What the task asks: Only lines with the word "Given" belong in the answer; copy them from the records below.

Segment Start: Material for this exercise

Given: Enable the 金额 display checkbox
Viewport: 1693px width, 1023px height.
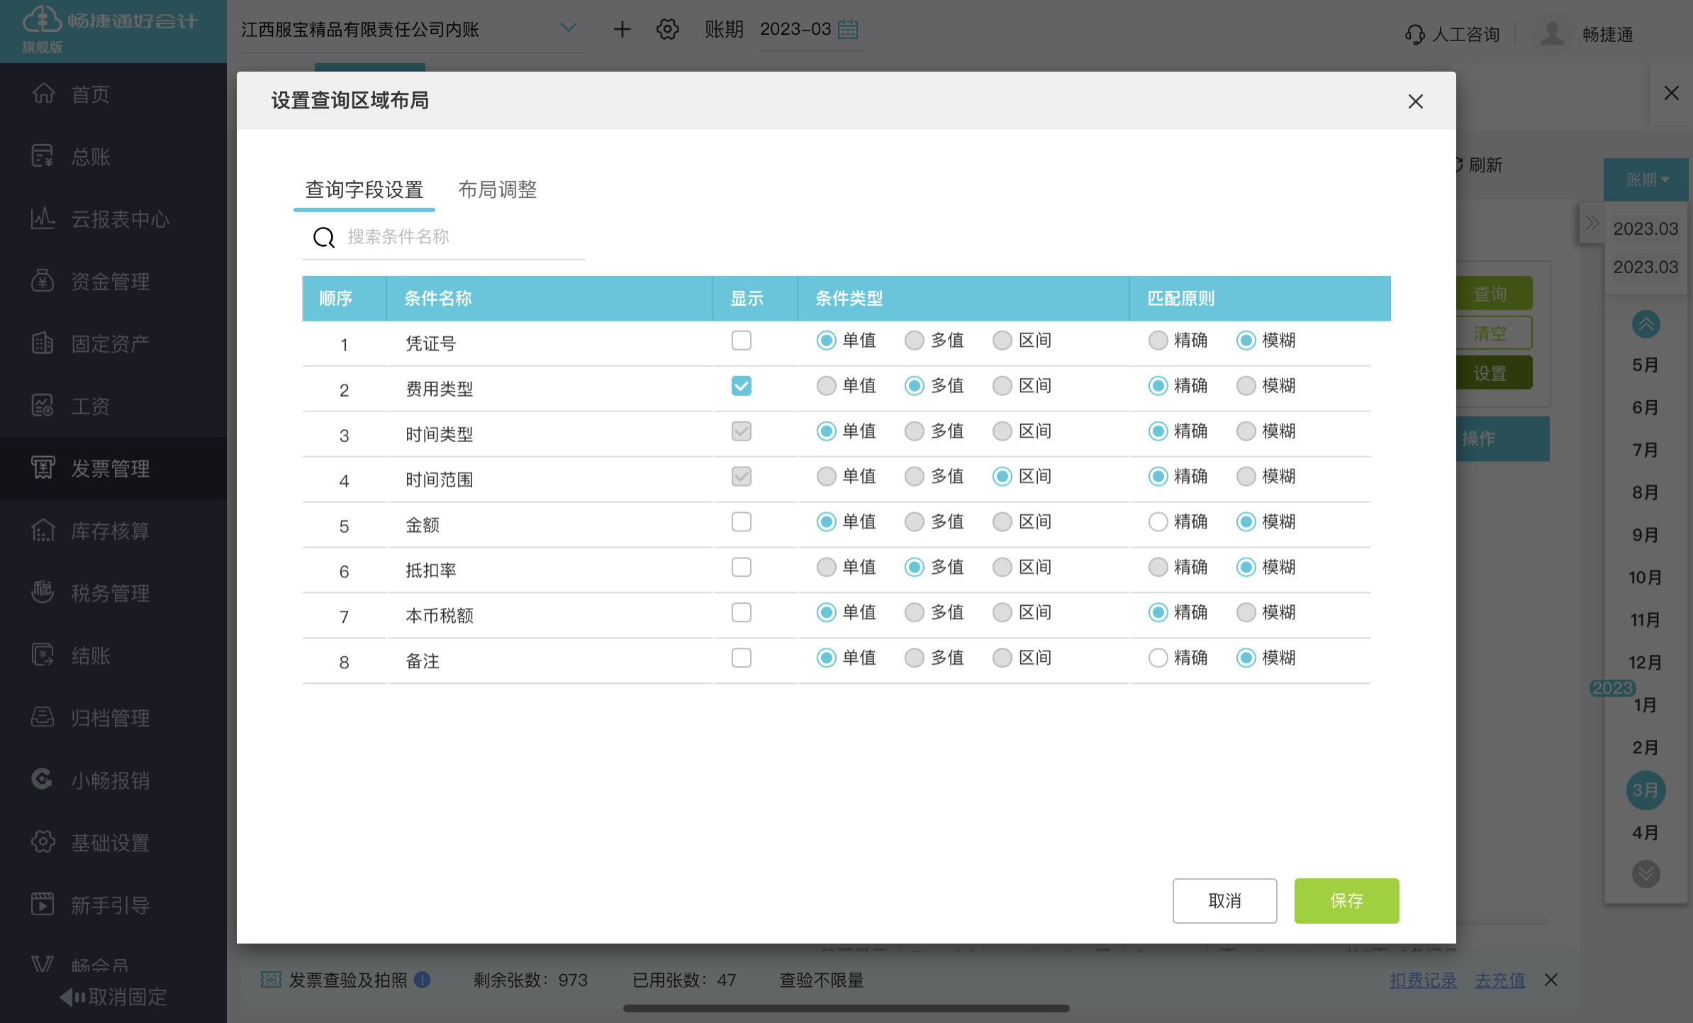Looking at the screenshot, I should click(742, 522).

Segment End: Material for this exercise
Segment Start: Material for this exercise

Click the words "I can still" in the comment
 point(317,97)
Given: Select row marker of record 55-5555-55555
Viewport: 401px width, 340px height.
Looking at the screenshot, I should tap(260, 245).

Segment End: Material for this exercise

Your response:
Given: Enable the 金额 display checkbox
Given: Select row marker of record 55-5555-55555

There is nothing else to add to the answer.